Today Markets offers algorithmic and high frequency traders the best attributes of both RFQ and ECN platforms in one unique DMA trading venue. The firm’s technology and pricing solutions ensure that traders experience all the benefits of a fully anonymous, low latency trading environment.
Today Markets enables direct access to consistent, reliable interbank and non-bank price liquidity covering a wide range of instruments including FX, Metals, Energies and CFDs.
Full Order eXecution
Full Order eXecution, a true block-trading mechanism, is an available option for strategies that rely on larger trade size for their optimization.
Direct FIX API
Direct FIX API connections are readily facilitated with our servers located at Equinix’s NY4 data center and Hong Kong’s HK3 data center.
MetaTrader 5 (MT5)
Today Markets offers two front-end platforms to those algorithmic traders seeking to employ their own trading scripts. The popular Metatrader 5 (MT5) platform enables traders to run their MQL scripts (EAs – Expert Advisors) directly on our DMA liquidity with high quote update rates and the stability of pricing from at least ten of the top FX banks in the world.

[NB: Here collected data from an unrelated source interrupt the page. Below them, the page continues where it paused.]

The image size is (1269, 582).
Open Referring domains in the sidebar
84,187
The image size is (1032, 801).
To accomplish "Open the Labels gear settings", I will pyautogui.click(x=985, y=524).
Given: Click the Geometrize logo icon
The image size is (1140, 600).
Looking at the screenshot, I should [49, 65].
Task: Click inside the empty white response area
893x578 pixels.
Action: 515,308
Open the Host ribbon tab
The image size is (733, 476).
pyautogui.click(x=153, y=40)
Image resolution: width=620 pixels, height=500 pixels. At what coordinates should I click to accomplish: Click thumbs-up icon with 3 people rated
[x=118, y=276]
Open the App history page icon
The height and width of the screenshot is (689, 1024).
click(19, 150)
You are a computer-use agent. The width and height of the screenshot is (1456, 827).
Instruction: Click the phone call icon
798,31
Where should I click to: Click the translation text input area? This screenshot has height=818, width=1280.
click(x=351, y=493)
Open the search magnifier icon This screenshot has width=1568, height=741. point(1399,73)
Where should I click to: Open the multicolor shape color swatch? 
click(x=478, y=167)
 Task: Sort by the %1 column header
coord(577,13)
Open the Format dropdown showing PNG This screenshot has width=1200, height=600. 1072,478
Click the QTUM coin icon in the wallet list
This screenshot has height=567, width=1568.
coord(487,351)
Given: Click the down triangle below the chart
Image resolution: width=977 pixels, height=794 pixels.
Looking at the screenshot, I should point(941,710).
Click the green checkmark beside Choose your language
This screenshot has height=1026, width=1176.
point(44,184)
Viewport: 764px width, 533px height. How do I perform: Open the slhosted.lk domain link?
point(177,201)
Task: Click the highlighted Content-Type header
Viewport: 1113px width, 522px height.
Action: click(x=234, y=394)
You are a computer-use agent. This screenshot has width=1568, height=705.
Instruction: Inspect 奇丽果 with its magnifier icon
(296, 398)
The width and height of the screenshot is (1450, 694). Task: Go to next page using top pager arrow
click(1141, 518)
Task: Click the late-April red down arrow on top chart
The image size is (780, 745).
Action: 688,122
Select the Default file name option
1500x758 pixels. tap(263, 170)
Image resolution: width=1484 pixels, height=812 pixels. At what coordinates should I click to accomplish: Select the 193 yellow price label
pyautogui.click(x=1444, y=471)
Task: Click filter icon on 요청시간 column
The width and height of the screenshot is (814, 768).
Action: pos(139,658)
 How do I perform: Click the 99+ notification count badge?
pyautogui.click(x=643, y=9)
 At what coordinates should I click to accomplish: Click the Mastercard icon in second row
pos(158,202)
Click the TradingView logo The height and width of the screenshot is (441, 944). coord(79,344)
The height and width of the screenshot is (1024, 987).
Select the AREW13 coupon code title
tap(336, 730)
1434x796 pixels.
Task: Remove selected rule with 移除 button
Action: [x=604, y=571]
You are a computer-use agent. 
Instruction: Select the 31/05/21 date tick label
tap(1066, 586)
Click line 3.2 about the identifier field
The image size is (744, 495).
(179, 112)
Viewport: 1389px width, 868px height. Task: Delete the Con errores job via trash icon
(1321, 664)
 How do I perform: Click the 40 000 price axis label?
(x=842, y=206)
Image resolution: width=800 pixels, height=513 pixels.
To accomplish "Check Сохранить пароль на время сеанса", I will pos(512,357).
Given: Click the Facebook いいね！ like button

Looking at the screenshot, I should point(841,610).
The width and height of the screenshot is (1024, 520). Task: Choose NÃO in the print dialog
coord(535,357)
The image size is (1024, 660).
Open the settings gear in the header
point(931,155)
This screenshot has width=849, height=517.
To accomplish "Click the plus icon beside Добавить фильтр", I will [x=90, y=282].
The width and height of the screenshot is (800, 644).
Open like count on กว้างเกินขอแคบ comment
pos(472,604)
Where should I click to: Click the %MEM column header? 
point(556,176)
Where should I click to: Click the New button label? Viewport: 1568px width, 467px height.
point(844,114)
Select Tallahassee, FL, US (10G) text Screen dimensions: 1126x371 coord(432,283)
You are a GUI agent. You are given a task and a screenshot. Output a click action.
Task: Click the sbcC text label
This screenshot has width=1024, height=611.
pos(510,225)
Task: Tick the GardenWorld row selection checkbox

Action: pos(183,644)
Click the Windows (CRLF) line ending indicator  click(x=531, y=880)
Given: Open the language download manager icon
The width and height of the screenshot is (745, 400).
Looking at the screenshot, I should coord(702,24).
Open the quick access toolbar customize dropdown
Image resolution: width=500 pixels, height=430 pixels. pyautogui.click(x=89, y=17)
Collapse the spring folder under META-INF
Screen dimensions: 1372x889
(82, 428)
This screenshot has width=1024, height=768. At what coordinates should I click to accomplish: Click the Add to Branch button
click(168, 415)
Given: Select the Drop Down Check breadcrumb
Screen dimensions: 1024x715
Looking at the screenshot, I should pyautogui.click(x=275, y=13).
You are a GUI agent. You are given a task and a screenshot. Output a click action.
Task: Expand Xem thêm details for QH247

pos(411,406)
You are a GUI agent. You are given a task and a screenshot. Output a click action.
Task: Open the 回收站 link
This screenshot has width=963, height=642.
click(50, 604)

The Difference between HFT and Algorithmic Trading
The use of High-Frequency and Algorithmic trading in finance, also known as algo-trading, is the application of automated electronic systems for trading strategy execution. They are slightly different terms but similar and go together.
The core difference between them is that algorithmic trading is designed for long-term trading, while high-frequency trading (HFT) allows to buy and sell at a very fast rate. The use of these methods became very common since they beat the human trading capacity making it a far superior option.
The electronic style trading first surfaced in the seventies with the creation of Nasdaq. It was a system that used electronic bulletin board without computer commands. Later in 1987, the Chicago Mercantile Exchange implemented a more widespread platform, Globex, that became fully established in 1992. This system traded several assets such as treasuries, foreign exchange, and commodities.
Lower prices and faster execution time drove other exchanges to become electronic. Humans can’t compute giant volumes of trading data like a computer can. This lead to the inspiration for high-frequency and algorithmic trading, just like every other drive for automation such as improved service, cost effect, and speed in execution time. It made the whole trading process to be cheaper and less cumbersome. Today, even people who are not trained professionals can be traders.
High-Frequency Trading is a subset of algorithmic trading. Its major characteristics are high speed, a huge turnover rate, co-location, and high order-to-order ratios. It operates by using complex algorithms and sophisticated technological tools to trade securities.
HFT solutions manage small scale trade orders sending them to a market or exchange at great speed. It benefits from bid-ask spreads. The height of the speed involved in the transaction process makes high-frequency trading a market maker.
Real-time data feeds are needed to reduce microseconds delay and avoid profit loss. Usually, the latency should be between 300 – 800 nanoseconds. This is achieved with a high-performance software, low-latency networks, and FPGA-based hardware acceleration.
Opportunities are noted through sensing large size orders that are pending by placing small-sized multiple orders and analyzing the pending and execution time. The successfully noted opportunities in the form of pending orders are then capitalized by adjusting prices to cover them and make profits.
Algorithm trading is also known as automated trading or black box trading. It’s a trading solution that uses coded sets of algorithms and execution strategies to submit orders to a market or exchange automatically after a technical analysis.
In other words, algorithm trading involves the use of predefined sets of variables such as price, time, and volume by automated pre-programmed trading instructions. These instructions, known as an execution algorithm, send child orders (small slices) to make up for larger orders too big to send at once.
Slicing into small orders helps to attain good pricing within a specified time. Reduction in the size of orders is good for an aggressive market. Thus, making algorithmic trading widely applicable to trading with high market volumes such as mutual funds, investment banks, hedge funds, etc.
The main objective of algorithmic trading is not just to profit by trading but to save cost, minimize market impact and the execution risk of a trading order. Traders don’t need to watch stocks or send slices manually. Algorithmic trading enables the execution strategies of a seller side to get a good order and monitor the trade chart simultaneously.